The radial distance 'r' is the distance from the origin $$(0,0)$$ to the given point $$(4, 4\sqrt{3})$$. We can calculate 'r' using the formula derived from the Pythagorean theorem: $$r = \sqrt{x^2 + y^2}$$.
Here, the x-coordinate is 4, and the y-coordinate is $$4\sqrt{3}$$.
Let's substitute these values into the formula:
$$r = \sqrt{4^2 + (4\sqrt{3})^2}$$
First, calculate the squares:
$$4^2 = 16$$
$$(4\sqrt{3})^2 = 4^2 \times (\sqrt{3})^2 = 16 \times 3 = 48$$
Now, substitute these back into the formula:
$$r = \sqrt{16 + 48}$$
$$r = \sqrt{64}$$
Finally, take the square root:
$$r = 8$$
So, the radial distance 'r' is 8.

**step3** Calculating the angle 'θ'

The angle 'θ' is measured counter-clockwise from the positive x-axis to the line segment connecting the origin to the point $$(4, 4\sqrt{3})$$.
We can find 'θ' using the tangent function: $$\tan \theta = \frac{y}{x}$$.
Here, the y-coordinate is $$4\sqrt{3}$$ and the x-coordinate is 4.
Let's substitute these values:
$$\tan \theta = \frac{4\sqrt{3}}{4}$$
$$\tan \theta = \sqrt{3}$$
Since the x-coordinate (4) is positive and the y-coordinate ($$4\sqrt{3}$$) is positive, the point $$(4, 4\sqrt{3})$$ lies in the first quadrant.
In the first quadrant, the angle whose tangent is $$\sqrt{3}$$ is $$\frac{\pi}{3}$$ radians (which is equivalent to 60 degrees).
So, one possible value for 'θ' is $$\frac{\pi}{3}$$.

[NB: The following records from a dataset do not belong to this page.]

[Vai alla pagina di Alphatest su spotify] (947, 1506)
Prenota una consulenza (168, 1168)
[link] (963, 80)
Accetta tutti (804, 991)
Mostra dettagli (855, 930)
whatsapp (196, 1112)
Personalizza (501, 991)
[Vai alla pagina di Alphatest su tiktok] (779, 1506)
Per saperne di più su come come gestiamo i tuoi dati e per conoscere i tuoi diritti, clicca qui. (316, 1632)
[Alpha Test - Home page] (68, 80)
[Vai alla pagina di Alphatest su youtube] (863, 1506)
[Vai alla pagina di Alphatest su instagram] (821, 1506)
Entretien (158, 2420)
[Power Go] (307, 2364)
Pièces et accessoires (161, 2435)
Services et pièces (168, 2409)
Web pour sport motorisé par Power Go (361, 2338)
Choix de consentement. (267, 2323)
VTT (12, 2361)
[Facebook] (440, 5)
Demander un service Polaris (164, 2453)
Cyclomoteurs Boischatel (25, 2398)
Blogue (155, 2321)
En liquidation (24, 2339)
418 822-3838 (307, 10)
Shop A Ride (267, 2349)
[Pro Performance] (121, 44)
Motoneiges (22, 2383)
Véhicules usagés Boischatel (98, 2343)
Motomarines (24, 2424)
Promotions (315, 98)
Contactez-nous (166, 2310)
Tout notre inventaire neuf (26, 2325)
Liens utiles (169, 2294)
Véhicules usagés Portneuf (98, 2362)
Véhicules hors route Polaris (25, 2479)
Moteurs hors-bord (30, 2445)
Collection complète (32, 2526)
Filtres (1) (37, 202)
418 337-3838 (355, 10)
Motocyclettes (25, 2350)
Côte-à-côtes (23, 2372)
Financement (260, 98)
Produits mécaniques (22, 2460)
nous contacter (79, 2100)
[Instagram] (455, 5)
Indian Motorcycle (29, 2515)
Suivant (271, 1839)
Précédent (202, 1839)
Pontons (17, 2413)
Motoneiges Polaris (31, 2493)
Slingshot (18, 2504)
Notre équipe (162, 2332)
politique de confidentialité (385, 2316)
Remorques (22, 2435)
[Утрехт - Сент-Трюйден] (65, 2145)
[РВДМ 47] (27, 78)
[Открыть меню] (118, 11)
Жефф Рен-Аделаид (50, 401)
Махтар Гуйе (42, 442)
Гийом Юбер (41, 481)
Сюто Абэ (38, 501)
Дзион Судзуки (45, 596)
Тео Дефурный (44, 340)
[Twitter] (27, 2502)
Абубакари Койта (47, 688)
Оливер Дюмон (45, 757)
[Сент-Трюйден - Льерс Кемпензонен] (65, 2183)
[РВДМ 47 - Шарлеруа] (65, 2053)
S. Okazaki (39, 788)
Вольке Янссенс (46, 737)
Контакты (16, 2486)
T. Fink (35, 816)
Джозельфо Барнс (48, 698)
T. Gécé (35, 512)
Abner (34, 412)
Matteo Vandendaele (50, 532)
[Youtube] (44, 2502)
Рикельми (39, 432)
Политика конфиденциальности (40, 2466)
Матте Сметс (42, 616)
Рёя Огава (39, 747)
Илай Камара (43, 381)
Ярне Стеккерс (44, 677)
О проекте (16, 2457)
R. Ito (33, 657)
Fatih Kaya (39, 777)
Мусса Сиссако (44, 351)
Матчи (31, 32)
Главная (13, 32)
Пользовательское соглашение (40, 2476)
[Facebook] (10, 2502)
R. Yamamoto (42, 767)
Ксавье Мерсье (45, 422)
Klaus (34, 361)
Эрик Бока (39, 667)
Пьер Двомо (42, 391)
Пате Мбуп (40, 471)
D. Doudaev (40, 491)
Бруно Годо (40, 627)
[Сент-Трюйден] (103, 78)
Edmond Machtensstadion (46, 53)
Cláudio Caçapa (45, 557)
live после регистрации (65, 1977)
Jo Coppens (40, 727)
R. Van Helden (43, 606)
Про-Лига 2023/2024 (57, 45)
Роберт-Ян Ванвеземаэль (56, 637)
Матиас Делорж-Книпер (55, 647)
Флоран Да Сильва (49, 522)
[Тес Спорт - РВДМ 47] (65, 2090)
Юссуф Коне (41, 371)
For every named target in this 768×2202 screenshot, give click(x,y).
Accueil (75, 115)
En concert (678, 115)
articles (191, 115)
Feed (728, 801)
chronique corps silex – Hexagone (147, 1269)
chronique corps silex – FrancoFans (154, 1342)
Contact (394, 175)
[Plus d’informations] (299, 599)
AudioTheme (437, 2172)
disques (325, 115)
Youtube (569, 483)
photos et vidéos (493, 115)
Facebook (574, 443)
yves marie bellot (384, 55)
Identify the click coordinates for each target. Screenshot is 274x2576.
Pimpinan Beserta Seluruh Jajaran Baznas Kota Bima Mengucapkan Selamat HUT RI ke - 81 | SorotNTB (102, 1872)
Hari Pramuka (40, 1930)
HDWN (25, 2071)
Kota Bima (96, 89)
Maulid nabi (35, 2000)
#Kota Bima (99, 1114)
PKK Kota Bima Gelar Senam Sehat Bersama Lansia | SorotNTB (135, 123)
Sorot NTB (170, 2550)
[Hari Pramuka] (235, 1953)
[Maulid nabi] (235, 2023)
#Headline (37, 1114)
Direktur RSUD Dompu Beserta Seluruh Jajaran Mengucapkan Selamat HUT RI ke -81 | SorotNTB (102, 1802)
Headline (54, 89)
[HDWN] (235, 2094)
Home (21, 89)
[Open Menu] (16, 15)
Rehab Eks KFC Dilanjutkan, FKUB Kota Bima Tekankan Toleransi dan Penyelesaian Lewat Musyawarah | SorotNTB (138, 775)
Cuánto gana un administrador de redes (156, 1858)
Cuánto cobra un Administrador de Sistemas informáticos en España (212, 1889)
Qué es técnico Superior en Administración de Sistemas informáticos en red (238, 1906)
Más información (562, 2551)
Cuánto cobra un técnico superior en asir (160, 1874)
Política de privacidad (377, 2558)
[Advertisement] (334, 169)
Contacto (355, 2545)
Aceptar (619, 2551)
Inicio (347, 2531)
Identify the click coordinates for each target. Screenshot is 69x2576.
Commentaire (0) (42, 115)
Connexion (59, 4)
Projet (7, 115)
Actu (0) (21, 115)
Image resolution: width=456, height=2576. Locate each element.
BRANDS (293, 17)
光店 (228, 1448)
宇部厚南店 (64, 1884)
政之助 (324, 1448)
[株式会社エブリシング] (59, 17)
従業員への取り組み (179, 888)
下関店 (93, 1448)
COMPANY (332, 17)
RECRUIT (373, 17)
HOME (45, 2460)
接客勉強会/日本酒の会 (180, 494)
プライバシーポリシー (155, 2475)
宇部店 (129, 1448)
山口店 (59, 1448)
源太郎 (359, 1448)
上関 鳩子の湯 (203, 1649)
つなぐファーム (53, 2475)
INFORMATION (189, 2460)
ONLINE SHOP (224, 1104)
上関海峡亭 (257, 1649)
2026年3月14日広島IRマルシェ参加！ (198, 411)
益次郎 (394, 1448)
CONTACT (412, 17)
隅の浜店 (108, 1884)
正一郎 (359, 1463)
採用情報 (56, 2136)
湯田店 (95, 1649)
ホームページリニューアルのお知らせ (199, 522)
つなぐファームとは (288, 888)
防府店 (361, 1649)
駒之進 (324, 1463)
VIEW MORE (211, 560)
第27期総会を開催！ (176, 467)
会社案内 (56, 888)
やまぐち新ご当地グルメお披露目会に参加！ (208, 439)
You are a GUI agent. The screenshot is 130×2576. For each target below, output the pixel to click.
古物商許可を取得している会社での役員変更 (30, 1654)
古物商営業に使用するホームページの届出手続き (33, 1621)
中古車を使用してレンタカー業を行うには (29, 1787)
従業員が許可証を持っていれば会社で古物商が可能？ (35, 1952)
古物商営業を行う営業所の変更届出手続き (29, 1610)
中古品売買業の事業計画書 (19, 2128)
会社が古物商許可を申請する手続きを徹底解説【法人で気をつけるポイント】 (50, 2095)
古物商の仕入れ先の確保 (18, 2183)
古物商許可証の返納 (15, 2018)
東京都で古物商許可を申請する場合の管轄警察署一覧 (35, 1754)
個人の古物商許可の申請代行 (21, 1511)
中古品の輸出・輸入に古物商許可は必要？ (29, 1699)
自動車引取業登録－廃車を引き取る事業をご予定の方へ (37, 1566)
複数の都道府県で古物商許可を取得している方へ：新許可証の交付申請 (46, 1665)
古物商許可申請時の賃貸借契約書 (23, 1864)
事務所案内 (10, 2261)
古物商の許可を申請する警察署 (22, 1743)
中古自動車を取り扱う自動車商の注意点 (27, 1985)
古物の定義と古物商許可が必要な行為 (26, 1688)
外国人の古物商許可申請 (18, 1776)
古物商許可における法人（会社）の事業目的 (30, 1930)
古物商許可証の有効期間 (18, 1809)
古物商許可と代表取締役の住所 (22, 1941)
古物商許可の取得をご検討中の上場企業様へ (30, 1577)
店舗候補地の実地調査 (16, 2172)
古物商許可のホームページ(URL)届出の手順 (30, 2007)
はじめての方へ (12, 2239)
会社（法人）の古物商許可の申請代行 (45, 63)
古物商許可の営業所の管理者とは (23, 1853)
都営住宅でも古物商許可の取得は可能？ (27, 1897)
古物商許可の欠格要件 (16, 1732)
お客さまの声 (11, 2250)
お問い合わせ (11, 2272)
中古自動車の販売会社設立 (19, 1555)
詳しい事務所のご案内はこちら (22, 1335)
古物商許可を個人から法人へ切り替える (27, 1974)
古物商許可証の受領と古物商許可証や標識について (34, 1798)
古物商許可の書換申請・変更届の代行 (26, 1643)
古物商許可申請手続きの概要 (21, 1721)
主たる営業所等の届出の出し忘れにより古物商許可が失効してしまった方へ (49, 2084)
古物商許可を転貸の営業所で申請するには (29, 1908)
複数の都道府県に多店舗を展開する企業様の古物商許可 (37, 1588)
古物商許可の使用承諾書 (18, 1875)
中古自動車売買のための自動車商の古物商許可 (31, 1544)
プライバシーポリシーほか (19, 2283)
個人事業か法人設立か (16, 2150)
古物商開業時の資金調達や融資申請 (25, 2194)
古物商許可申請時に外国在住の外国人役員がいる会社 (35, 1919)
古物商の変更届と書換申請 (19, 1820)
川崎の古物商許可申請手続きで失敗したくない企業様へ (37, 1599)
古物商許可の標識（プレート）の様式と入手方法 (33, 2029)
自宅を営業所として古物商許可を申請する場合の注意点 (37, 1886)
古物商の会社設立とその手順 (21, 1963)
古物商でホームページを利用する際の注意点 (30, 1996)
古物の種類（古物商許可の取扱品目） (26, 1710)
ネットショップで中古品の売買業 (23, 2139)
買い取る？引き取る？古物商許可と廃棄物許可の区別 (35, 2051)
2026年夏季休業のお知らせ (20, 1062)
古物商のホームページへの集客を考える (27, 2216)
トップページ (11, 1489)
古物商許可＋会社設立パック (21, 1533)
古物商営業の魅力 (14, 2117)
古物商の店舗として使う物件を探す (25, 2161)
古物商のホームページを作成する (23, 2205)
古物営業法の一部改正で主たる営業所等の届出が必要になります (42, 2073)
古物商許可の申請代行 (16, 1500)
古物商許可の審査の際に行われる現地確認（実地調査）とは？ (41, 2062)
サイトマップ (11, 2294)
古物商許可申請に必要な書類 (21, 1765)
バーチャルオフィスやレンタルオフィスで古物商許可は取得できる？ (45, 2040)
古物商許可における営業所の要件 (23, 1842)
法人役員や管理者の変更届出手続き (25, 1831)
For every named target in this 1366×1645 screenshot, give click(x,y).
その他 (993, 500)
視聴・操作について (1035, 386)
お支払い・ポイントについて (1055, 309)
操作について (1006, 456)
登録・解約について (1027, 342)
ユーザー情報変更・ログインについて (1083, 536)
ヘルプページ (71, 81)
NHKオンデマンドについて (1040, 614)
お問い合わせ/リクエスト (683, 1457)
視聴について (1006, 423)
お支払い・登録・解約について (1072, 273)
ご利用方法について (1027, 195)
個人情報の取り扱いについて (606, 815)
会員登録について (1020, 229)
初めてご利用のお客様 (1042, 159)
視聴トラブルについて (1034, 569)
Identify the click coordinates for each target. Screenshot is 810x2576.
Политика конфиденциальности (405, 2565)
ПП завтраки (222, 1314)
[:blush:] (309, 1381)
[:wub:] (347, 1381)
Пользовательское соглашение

**step4** Expressing the polar coordinates in the first way

Using the calculated radial distance $$r=8$$ and the principal angle $$\theta=\frac{\pi}{3}$$, the first way to express the polar coordinates is:
$$(r, \theta) = (8, \frac{\pi}{3})$$

**step5** Expressing the polar coordinates in a second way

Polar coordinates can be expressed in multiple ways because adding or subtracting multiples of $$2\pi$$ (a full circle) to the angle 'θ' leads to the same point in the Cartesian plane.
To find a second way, we can add $$2\pi$$ to our initial angle $$\frac{\pi}{3}$$.
Let's calculate the new angle, $$\theta_2$$:
$$\theta_2 = \frac{\pi}{3} + 2\pi$$
To add these values, we convert $$2\pi$$ to a fraction with a denominator of 3:
$$2\pi = \frac{2\pi \times 3}{3} = \frac{6\pi}{3}$$
Now, add the fractions:
$$\theta_2 = \frac{\pi}{3} + \frac{6\pi}{3} = \frac{1\pi + 6\pi}{3} = \frac{7\pi}{3}$$
Using this new 'θ' value and the same 'r' value, the second way to express the polar coordinates is:
$$(r, \theta_2) = (8, \frac{7\pi}{3})$$